▶ _Exercise instructions_
Please reproduce the data below exactly, from the first line through the line containing "Task: Select the Colosseo", and leave every later line out.

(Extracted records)
==============================
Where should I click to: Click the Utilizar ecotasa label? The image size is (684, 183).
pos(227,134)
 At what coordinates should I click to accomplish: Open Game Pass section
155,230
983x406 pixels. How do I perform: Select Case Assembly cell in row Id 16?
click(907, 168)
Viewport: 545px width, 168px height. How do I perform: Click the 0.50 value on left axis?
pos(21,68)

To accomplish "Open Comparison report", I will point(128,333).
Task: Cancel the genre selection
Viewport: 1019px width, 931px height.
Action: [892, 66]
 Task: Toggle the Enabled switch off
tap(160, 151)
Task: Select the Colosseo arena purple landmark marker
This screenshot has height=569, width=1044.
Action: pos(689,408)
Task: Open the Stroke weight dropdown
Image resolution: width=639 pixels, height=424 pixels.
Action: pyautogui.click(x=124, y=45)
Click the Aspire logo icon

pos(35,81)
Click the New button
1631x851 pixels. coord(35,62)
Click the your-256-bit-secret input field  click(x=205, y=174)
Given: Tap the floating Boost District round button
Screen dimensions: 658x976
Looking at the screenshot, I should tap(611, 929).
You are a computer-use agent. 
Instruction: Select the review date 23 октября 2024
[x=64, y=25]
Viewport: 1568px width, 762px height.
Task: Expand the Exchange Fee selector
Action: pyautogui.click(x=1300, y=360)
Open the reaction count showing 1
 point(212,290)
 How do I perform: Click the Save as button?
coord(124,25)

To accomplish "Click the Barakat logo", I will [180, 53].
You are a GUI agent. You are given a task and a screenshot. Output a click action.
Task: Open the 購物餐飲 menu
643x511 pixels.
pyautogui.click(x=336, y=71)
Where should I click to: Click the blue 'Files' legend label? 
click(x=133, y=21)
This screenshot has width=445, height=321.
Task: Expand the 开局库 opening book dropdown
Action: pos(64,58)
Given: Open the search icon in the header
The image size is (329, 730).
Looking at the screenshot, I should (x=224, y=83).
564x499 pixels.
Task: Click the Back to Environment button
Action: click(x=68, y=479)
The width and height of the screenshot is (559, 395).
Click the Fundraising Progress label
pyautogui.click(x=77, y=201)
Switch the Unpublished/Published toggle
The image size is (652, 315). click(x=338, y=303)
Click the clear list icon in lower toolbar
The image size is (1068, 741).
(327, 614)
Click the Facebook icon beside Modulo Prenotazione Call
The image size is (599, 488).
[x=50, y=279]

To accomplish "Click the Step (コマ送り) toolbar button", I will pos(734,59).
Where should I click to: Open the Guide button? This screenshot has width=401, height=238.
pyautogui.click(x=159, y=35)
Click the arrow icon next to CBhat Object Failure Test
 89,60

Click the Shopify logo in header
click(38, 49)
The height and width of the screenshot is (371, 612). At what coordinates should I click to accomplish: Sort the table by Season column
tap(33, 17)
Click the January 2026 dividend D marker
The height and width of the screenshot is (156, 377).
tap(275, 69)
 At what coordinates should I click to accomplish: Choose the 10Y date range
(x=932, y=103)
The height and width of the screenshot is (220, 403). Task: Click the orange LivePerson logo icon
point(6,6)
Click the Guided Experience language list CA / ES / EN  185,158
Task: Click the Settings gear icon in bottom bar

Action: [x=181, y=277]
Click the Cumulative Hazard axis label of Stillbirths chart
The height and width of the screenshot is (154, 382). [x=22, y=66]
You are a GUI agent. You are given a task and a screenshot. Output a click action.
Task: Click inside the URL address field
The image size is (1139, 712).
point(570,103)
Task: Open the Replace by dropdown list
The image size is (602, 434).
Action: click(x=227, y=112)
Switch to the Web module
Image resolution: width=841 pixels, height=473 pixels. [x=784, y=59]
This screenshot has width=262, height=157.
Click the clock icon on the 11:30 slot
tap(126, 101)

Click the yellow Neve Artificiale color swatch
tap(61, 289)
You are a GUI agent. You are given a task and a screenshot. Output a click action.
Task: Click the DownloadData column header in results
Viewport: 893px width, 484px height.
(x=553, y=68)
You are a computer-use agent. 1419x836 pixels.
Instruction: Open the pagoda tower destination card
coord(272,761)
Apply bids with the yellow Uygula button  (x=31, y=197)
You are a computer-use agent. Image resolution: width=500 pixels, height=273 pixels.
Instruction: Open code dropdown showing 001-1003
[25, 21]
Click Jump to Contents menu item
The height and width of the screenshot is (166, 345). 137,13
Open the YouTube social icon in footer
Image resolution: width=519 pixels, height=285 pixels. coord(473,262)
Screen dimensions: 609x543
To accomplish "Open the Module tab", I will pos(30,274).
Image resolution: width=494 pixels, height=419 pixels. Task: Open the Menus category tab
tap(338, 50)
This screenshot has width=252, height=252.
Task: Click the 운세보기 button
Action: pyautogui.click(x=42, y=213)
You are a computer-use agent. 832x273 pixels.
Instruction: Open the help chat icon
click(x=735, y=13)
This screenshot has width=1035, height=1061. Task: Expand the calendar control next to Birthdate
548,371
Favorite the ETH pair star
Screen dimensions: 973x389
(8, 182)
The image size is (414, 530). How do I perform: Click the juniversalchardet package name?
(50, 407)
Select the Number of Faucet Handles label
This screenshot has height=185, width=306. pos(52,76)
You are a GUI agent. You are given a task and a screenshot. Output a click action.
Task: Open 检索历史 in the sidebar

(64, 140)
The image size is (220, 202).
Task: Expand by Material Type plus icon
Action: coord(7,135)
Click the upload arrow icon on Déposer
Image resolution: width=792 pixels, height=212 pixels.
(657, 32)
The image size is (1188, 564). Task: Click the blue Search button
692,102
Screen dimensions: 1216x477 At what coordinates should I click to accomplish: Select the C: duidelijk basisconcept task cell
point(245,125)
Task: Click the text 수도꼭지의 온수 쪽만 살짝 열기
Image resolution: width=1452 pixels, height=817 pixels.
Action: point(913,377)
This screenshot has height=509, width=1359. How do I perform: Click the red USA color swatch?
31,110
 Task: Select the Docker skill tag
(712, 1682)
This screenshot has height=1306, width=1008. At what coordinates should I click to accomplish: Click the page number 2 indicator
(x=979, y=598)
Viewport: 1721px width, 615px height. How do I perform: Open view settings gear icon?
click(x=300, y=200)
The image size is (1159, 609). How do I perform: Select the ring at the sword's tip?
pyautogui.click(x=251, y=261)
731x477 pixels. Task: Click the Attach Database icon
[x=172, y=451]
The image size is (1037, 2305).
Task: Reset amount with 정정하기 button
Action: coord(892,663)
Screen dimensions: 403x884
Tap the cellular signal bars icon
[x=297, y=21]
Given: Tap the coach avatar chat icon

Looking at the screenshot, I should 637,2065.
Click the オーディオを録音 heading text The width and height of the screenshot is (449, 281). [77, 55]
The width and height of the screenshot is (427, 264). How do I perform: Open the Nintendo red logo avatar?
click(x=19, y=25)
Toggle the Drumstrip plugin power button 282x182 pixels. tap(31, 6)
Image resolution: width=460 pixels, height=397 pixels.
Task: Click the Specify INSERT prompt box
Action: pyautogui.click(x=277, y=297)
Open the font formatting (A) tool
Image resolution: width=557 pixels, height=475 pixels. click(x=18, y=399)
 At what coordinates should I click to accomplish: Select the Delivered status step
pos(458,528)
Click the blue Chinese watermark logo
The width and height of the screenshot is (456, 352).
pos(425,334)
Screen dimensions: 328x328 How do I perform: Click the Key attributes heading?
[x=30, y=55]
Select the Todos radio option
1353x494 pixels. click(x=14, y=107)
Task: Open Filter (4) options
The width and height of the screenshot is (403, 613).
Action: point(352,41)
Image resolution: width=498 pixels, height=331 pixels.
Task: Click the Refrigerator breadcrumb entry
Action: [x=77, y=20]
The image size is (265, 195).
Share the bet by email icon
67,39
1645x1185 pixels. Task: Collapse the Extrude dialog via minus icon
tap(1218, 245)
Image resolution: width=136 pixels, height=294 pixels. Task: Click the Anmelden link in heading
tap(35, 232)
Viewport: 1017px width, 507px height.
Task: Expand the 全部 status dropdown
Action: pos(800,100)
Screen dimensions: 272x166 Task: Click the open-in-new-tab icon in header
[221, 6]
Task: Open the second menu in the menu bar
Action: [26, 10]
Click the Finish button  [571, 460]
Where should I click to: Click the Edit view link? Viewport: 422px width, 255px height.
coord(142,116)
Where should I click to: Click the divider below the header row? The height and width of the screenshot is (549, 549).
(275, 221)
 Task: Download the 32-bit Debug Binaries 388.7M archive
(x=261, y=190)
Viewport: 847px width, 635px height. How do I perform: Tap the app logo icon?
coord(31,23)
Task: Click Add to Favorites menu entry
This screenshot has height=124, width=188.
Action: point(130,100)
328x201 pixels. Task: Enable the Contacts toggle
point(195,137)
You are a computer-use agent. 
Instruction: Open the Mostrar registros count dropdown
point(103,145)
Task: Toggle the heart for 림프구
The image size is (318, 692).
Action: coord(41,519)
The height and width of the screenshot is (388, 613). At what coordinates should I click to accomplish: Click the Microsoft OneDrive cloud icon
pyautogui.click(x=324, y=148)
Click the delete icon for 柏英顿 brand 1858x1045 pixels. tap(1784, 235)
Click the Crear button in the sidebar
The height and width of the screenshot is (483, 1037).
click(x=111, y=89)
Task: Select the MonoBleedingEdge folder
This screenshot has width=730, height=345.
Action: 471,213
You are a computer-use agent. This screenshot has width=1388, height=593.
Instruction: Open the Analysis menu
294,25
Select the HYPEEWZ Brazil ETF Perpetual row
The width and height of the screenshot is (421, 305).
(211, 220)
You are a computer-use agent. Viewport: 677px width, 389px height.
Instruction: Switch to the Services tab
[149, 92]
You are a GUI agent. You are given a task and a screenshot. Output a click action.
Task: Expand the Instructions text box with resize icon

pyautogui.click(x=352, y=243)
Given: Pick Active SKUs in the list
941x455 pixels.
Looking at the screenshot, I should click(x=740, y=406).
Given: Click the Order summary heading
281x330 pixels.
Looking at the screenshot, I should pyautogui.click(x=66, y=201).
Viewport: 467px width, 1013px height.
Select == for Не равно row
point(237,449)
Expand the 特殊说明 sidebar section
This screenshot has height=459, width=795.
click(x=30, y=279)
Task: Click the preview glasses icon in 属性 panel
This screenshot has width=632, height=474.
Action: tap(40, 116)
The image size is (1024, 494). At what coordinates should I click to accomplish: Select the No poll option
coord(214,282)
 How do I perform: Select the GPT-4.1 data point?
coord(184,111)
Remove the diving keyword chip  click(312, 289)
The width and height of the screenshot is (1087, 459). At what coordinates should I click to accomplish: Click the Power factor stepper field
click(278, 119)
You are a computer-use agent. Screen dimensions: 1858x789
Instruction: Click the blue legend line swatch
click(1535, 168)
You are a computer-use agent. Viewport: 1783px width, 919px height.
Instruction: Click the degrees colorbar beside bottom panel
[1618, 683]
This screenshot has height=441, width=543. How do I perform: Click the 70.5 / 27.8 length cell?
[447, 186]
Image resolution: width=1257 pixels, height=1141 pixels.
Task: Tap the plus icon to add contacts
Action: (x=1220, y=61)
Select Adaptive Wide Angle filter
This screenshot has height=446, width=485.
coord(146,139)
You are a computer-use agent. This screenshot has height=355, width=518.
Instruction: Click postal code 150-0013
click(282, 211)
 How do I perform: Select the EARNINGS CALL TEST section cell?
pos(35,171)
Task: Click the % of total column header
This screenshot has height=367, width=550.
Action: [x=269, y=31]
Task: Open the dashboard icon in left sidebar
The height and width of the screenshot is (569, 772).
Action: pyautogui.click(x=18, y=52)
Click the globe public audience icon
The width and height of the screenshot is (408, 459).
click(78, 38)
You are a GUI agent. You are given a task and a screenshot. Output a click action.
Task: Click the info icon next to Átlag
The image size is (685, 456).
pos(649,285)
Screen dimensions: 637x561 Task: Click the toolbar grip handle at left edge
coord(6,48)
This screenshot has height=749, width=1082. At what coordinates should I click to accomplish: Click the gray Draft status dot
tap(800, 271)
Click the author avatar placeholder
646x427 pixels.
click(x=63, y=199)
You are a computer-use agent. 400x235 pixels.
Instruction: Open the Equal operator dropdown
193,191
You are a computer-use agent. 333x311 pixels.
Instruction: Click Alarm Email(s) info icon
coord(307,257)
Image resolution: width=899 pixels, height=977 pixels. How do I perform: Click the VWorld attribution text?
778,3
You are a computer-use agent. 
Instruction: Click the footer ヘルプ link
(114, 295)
==============================
▶ _Exercise output_
Where should I click to: Click the Utilizar ecotasa label? The image size is (684, 183).
pos(227,134)
 At what coordinates should I click to accomplish: Open Game Pass section
155,230
983x406 pixels. How do I perform: Select Case Assembly cell in row Id 16?
click(907, 168)
Viewport: 545px width, 168px height. How do I perform: Click the 0.50 value on left axis?
pos(21,68)

To accomplish "Open Comparison report", I will point(128,333).
Task: Cancel the genre selection
Viewport: 1019px width, 931px height.
Action: [892, 66]
 Task: Toggle the Enabled switch off
tap(160, 151)
Task: Select the Colosseo arena purple landmark marker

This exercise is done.